___ Teks Pilihan
Fenomena ini semakin marak di Indonesia, terutama di kota-kota besar seperti Jakarta, Bandung, dan Surabaya. Di kota-kota ini, milenial berusia 25–40 tahun mulai mendominasi kelas menengah baru tanpa ikatan pekerjaan tradisional.

Apa Sebenarnya Ghost Rich?

Istilah ini merujuk pada orang-orang yang secara administratif tidak terlihat dalam sistem ketenagakerjaan formal. Mereka tidak memiliki slip gaji bulanan, tidak terdaftar di BPJS Ketenagakerjaan, dan sering kali luput dari kewajiban pajak yang ketat. Akan tetapi, daya beli mereka tinggi: bisa membeli gawai terbaru, produk fesyen bermerek, atau bahkan berlibur ke destinasi eksotis.

Penghasilan mereka berasal dari ekonomi digital yang fleksibel, seperti menjadi content creator di YouTube atau TikTok, influencer di Instagram, streamer di platform gaming, atau trader kripto dan saham.

Ada juga yang mengandalkan pekerjaan lepas (freelance) global melalui situs seperti Upwork atau Fiverr, pemasaran afiliasi (affiliate marketing), hingga bisnis dropshipping. Istilah ghost di sini menggambarkan sifat mereka yang seperti hantu—ada, tetapi tidak terlihat dalam struktur ekonomi konvensional.

Penyebab Tren Ghost Rich

Penyebab utama tren ini adalah pergeseran paradigma kerja di era pascapandemi. Milenial, yang lahir antara tahun 1981–1996, tumbuh di tengah kemajuan teknologi yang memungkinkan kerja jarak jauh (remote) dan ekonomi pertunjukan (gig economy). Pandemi COVID-19 mempercepat transisi ini; banyak yang kehilangan pekerjaan kantor dan beralih ke dunia daring.

Menurut data dari Badan Pusat Statistik (BPS), pada 2023, sektor digital menyumbang lebih dari 10% PDB nasional, dengan pertumbuhan freelance mencapai 20% per tahun. Milenial melihat ini sebagai peluang untuk bebas dari rutinitas kerja pukul 9 pagi hingga 5 sore yang melelahkan.

Contoh Nyata dari Fenomena Ghost Rich

Contoh nyata dari tren Ghost Rich bisa dilihat pada sosok seperti Ferry Irwandi, seorang milenial Indonesia yang dulunya adalah pegawai Kementerian Keuangan. Pada 2012, ia membeli 400 Bitcoin dengan harga murah, sekitar Rp25 juta. Saat harga Bitcoin melonjak ke Rp1 miliar per unit pada 2021, ia menjadi kaya mendadak dan mundur dari pekerjaannya. Ferry tidak suka pamer; ia fokus mengembangkan keterampilan digital dan berbagi pengetahuan secara cerdas.
______
___ Data yang Disediakan
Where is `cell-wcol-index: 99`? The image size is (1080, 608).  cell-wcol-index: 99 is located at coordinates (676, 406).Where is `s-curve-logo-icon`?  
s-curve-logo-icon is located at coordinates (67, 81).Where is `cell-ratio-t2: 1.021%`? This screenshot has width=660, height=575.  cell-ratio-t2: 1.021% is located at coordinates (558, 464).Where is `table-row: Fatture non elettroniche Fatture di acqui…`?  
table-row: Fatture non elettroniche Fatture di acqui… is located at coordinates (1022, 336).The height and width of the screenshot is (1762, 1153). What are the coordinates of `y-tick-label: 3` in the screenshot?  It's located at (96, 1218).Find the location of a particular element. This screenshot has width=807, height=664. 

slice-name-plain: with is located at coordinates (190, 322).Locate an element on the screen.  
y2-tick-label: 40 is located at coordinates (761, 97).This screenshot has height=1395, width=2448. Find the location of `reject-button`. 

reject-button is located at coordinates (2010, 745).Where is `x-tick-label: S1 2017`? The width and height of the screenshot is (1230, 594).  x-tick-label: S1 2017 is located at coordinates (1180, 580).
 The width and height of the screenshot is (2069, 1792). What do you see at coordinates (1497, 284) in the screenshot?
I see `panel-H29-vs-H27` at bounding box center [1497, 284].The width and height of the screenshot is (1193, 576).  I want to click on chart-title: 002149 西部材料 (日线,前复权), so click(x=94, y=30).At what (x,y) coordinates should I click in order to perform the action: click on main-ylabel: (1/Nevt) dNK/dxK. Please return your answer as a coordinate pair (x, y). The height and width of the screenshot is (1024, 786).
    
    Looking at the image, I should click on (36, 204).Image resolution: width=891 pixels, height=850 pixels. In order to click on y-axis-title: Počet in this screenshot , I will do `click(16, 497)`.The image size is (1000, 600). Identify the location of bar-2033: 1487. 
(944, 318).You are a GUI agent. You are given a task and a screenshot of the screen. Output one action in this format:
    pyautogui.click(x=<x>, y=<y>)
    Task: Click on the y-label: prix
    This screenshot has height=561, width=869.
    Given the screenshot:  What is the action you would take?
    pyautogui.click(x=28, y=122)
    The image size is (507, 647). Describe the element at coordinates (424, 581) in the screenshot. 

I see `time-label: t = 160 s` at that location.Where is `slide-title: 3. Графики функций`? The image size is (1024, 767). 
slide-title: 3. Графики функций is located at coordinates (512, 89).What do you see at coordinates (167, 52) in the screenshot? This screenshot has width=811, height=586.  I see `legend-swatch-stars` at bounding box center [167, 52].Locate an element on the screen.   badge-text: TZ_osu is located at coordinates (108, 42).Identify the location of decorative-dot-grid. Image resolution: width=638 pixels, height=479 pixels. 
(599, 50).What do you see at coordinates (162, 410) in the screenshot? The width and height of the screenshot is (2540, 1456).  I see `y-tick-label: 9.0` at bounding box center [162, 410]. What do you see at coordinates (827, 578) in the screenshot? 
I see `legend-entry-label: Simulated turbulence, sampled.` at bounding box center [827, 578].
______
**Kegiatan:**
Jawablah pertanyaan berikut berdasarkan teks tentang Ghost Rich.
1. Di kota-kota besar mana saja fenomena ini disebut semakin marak?
2. Apa yang digambarkan oleh istilah ghost dalam sebutan tersebut?
3. Menurut data BPS, berapa sumbangan sektor digital terhadap PDB nasional pada 2023?

**Jawaban Tertulis:**
1. Jakarta, Bandung, dan Surabaya.
2. Sifat mereka yang seperti hantu: ada, tetapi tidak terlihat dalam struktur ekonomi konvensional.
3. Lebih dari 10% PDB nasional.